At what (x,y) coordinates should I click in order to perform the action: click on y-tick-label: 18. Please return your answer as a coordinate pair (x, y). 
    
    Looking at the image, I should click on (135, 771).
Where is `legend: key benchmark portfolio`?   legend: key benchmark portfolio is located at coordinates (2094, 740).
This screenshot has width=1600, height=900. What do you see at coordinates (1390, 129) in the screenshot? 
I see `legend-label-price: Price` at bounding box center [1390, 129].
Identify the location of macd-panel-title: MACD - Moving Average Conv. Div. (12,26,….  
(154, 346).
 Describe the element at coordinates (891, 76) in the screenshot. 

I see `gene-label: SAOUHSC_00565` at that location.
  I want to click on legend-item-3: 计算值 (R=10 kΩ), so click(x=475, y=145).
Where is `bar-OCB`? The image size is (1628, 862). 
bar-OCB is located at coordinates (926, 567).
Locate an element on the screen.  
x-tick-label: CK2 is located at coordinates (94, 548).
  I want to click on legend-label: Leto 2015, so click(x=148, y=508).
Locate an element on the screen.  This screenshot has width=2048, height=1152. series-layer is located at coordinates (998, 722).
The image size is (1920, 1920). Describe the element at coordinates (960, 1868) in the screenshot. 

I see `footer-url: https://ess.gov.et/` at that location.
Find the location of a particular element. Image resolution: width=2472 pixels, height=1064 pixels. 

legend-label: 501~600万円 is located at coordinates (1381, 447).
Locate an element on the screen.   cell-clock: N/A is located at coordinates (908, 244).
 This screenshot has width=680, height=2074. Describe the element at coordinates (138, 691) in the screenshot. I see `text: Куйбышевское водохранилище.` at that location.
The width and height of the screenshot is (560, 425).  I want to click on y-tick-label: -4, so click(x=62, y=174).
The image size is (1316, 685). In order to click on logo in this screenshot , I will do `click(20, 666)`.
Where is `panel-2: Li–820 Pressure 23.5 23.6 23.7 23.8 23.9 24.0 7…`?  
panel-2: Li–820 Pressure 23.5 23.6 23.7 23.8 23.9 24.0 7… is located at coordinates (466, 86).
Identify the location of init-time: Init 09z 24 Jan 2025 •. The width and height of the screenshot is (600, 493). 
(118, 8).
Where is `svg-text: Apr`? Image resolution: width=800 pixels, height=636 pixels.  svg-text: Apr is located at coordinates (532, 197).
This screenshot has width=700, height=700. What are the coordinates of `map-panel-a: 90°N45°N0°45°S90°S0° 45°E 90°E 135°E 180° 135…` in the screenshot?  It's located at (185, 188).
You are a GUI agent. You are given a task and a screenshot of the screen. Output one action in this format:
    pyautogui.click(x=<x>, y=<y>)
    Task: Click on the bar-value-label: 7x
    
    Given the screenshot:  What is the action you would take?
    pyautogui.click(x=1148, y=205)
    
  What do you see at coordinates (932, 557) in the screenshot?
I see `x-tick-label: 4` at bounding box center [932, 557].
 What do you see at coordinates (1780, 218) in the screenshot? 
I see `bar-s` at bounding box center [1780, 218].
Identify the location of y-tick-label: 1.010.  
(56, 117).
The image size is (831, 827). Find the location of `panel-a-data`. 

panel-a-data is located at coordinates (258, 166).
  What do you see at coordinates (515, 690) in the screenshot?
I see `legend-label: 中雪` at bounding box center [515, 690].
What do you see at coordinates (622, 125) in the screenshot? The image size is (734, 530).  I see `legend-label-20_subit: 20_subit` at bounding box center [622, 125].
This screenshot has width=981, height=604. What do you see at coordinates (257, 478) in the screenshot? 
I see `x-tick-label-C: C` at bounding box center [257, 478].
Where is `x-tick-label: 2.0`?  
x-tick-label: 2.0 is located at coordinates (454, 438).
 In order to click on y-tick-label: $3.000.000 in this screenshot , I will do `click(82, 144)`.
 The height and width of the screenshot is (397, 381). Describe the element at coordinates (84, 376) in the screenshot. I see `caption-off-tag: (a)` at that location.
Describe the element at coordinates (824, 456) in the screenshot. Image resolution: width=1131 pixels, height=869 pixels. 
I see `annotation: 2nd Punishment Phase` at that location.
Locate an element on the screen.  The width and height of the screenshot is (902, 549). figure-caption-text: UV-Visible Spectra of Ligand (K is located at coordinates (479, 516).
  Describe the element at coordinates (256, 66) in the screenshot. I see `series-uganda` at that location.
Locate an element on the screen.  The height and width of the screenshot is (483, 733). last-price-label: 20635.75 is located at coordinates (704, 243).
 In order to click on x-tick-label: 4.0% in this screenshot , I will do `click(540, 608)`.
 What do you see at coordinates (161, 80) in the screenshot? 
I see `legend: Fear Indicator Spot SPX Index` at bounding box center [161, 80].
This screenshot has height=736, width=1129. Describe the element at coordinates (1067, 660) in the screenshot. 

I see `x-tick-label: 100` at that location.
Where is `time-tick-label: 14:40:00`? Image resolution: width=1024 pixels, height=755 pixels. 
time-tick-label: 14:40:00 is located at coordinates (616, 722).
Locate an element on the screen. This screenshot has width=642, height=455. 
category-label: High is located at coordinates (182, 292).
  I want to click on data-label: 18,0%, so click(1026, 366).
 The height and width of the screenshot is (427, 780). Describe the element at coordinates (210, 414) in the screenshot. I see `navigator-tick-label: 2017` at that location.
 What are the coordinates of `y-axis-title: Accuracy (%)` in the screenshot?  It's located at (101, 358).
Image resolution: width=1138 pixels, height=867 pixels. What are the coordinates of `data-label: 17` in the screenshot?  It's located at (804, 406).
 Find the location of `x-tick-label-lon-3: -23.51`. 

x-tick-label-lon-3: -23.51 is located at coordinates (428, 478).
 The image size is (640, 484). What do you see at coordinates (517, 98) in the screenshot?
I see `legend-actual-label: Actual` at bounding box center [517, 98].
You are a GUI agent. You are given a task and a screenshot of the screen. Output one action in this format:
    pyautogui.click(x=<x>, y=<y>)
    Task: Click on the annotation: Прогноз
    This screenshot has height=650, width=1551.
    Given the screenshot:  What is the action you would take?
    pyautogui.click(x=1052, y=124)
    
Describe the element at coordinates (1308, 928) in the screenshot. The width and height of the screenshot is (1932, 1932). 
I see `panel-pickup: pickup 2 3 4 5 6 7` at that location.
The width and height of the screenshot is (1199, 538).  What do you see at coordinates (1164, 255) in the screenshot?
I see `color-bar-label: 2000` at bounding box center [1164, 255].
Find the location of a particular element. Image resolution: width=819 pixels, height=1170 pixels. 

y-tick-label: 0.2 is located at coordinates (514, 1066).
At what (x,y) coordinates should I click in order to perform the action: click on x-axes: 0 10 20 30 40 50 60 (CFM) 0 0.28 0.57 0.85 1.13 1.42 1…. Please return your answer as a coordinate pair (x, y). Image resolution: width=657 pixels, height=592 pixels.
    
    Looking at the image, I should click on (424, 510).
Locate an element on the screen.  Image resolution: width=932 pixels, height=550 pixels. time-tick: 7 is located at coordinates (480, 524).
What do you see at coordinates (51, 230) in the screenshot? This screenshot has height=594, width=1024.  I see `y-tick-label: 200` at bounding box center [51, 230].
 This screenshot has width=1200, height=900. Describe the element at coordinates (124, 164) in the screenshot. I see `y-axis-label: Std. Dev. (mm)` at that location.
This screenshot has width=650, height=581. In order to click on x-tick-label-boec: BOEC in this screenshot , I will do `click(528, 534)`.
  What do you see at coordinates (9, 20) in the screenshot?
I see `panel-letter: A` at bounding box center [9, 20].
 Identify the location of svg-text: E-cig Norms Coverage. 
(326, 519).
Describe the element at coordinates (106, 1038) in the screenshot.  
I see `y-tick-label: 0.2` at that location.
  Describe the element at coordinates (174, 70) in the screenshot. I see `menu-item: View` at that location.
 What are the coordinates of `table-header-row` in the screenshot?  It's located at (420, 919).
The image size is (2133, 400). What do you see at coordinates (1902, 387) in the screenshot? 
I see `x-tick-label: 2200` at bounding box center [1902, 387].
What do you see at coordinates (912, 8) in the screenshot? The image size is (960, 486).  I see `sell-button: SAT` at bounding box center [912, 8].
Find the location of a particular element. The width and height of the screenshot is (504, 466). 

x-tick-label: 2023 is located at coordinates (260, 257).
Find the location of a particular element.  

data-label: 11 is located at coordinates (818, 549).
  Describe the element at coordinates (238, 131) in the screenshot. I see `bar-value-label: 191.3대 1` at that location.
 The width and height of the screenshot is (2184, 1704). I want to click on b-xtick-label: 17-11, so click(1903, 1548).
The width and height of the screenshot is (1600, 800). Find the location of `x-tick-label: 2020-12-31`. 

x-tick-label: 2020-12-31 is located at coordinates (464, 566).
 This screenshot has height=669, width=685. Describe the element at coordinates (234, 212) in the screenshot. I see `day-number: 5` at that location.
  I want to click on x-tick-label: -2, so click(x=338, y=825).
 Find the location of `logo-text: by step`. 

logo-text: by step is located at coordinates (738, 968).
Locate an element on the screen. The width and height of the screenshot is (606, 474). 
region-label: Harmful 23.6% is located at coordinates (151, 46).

====

◆ Задание:
Представьте в виде CSV с двумя столбцами «вход» и «выход» часть пунктов, которая начинается строкой, содержащей «The width and height of the screenshot is (560, 425).», и заканчивается строкой, содержащей «The image size is (1316, 685).» (обе включительно). На каждый пункт отведите одну строку: в первое поле поставьте его текст, во второе ответ на него, каждое поле заключите в кавычки, а переносы строк замените пробелами.

◆ Решение:
вход,выход
"The width and height of the screenshot is (560, 425).","I want to click on y-tick-label: -4, so click(x=62, y=174)."
"The image size is (1316, 685). In order to click on logo in this screenshot",", I will do `click(20, 666)`."